Friday, November 14, 2014

HP Analytics blazes new trails in examining business trends from myriad data

The next BriefingsDirect deep-dive big data thought leadership interview examines how HP analyzes its own vast data warehouses to derive new insights for its global operations, extensive supply chain, sales organization, global marketing groups, and customers.

We'll explore how the Analytics Group at HP, based in India, sifts through myriad internal data sources, as well as joins with other public data sets, to deliver entirely new intelligence value that helps make business more responsive and efficient.

Listen to the podcast. Find it on iTunes. Read a full transcript or download a copy.
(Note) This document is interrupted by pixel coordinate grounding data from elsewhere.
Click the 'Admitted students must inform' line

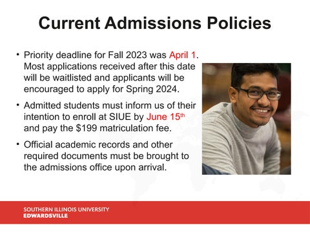tap(110, 106)
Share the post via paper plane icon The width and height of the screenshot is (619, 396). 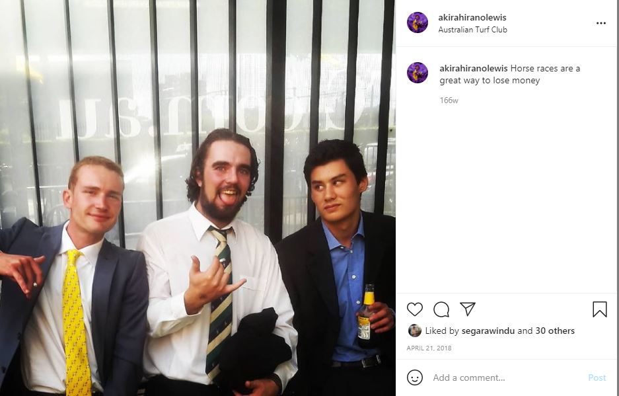468,309
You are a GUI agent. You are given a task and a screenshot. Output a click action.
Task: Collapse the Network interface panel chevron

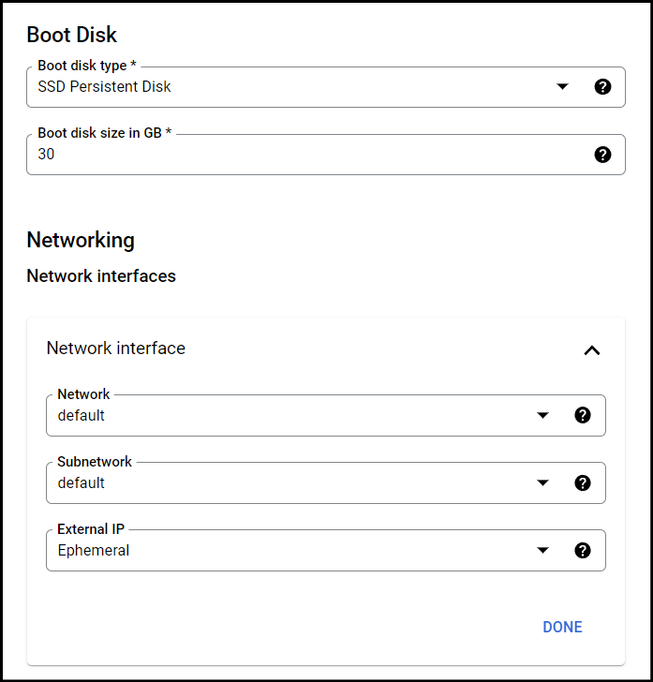coord(592,350)
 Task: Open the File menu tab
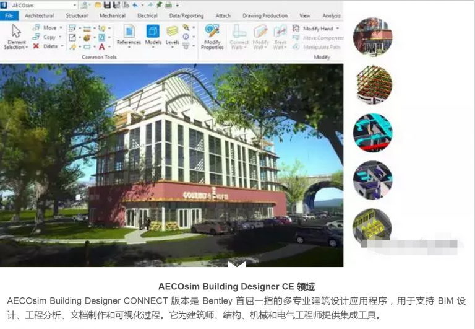click(x=9, y=15)
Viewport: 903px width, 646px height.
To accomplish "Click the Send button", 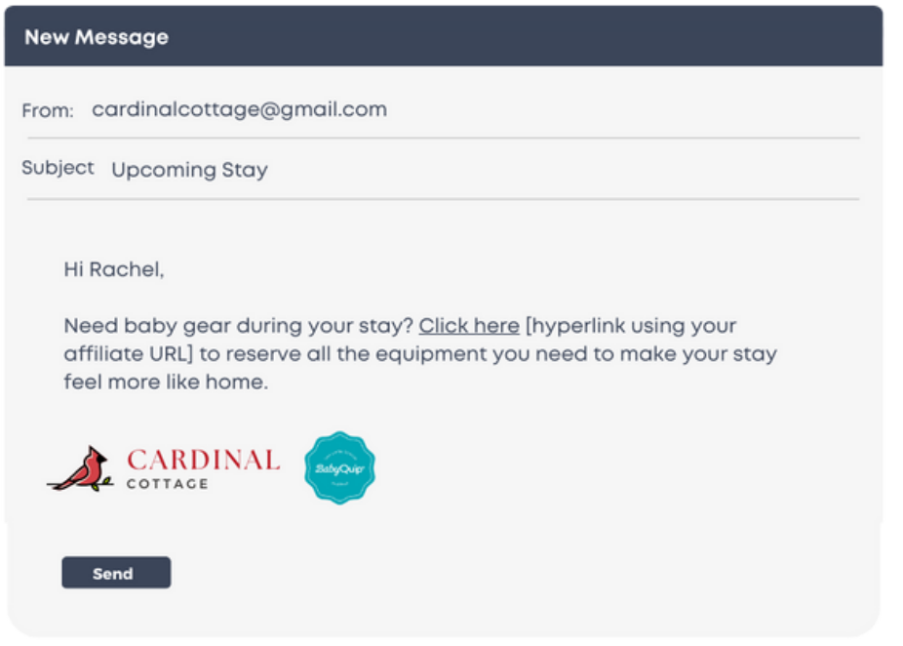I will [116, 572].
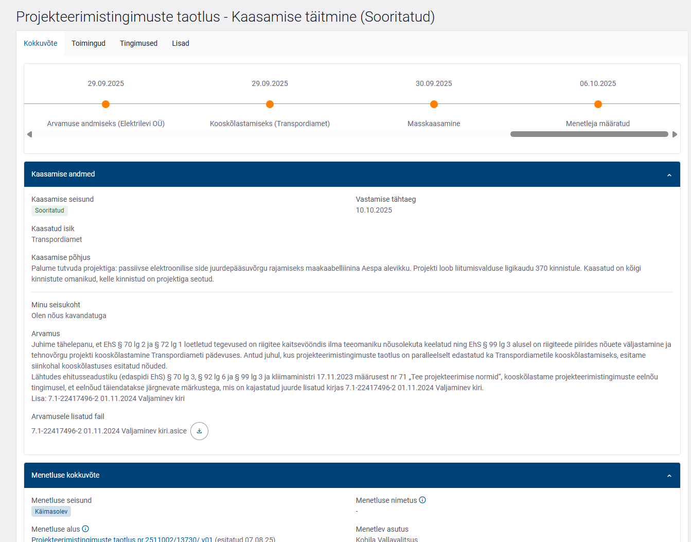
Task: Open Projekteerimistingimuste taotlus link
Action: (122, 539)
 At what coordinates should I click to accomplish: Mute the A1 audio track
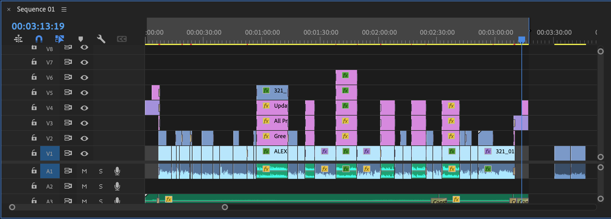[84, 171]
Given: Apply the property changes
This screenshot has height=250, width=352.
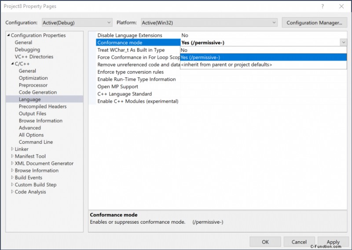Looking at the screenshot, I should 333,242.
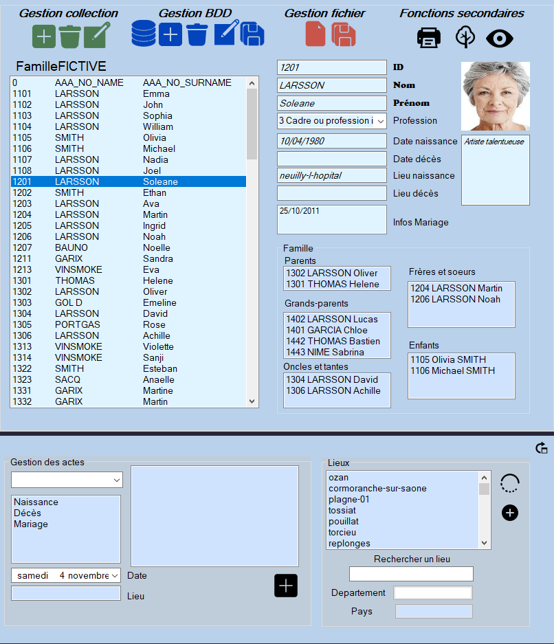Click green add icon under Gestion collection
This screenshot has width=554, height=644.
tap(44, 36)
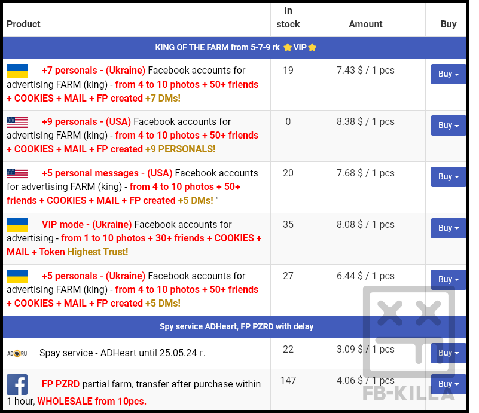Click the USA flag icon beside +9 personals
479x413 pixels.
[17, 122]
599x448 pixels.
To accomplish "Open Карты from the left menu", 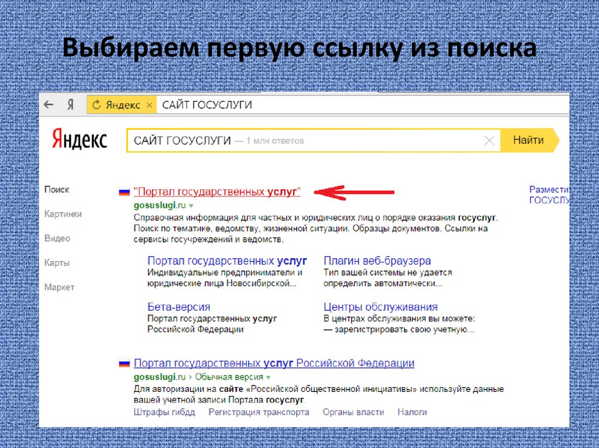I will point(57,263).
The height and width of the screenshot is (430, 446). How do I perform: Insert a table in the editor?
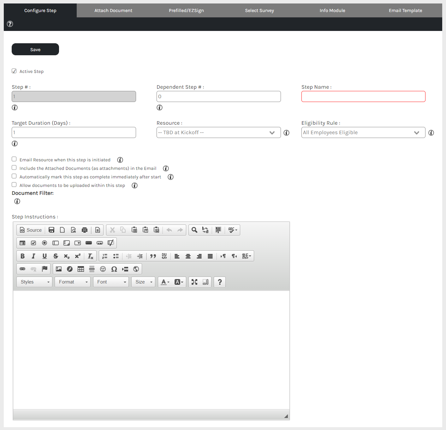pyautogui.click(x=81, y=269)

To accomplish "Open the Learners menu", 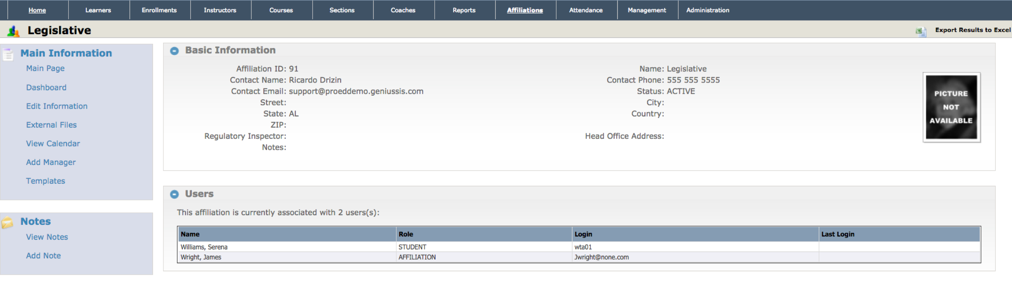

To learn how, BriefingsDirect sat down with Pramod Singh, Director of Digital and Big Data Analytics at HP Analytics in Bangalore, India, at the recent HP Big Data 2014 Conference in Boston. The discussion is moderated by me, Dana Gardner, Principal Analyst at Interarbor Solutions.

Here are some excerpts:

Gardner: Tell us a little bit about the Analytics Group at HP, what you do, and what’s the charter of your organization.

Singh: We have a big analytics organization in HP, it’s called Global Analytics and serves the analytics for most of HP. About 80 to 90 percent of the analytics happening inside of HP comes out of this eco-system. We do analytics across the entire food chain at HP, which includes the supply chains, marketing, and sales.

What I personally lead is an organization called Digital Analytics, and we are responsible for doing analytics across all digital properties for HP. That includes the eCommerce, social media, search, and campaign analytics. Additionally, we also have a Center of Excellence for Big Data Analytics, where we're using HP’s big-data technologies, which is that framework called HAVEn, to help develop big-data solutions for HP customers, as well as internal HP.
Fully experience the HP Vertica analytics platform...
Become a member of myVertica
Gardner: Obviously, HP is a very large global company. What sort of datasets are we talking about here? What’s the volume that you're working with?

Data explosion

Singh: As you know, a data explosion is happening. On one end, HP has done a very good job over the last six to seven years of getting most of their enterprise data into something called an enterprise data warehouse. We're talking about close to two petabytes of data, which is structured data.

Singh
The great part of this journey is that we have taken data from 700-800 different data marts into one enterprise data warehouse over the last three to four years. A lot of data that is not part of the enterprise is also becoming an important part of making the business decisions.

A lot of that data I personally deal with in the digital space, is what we call the human-generated data, the social media data, which no enterprise owns. It’s open for anybody to go use that. What I've started to see is that, on one hand, we've done a really good job of getting data in the enterprise and getting value out of it.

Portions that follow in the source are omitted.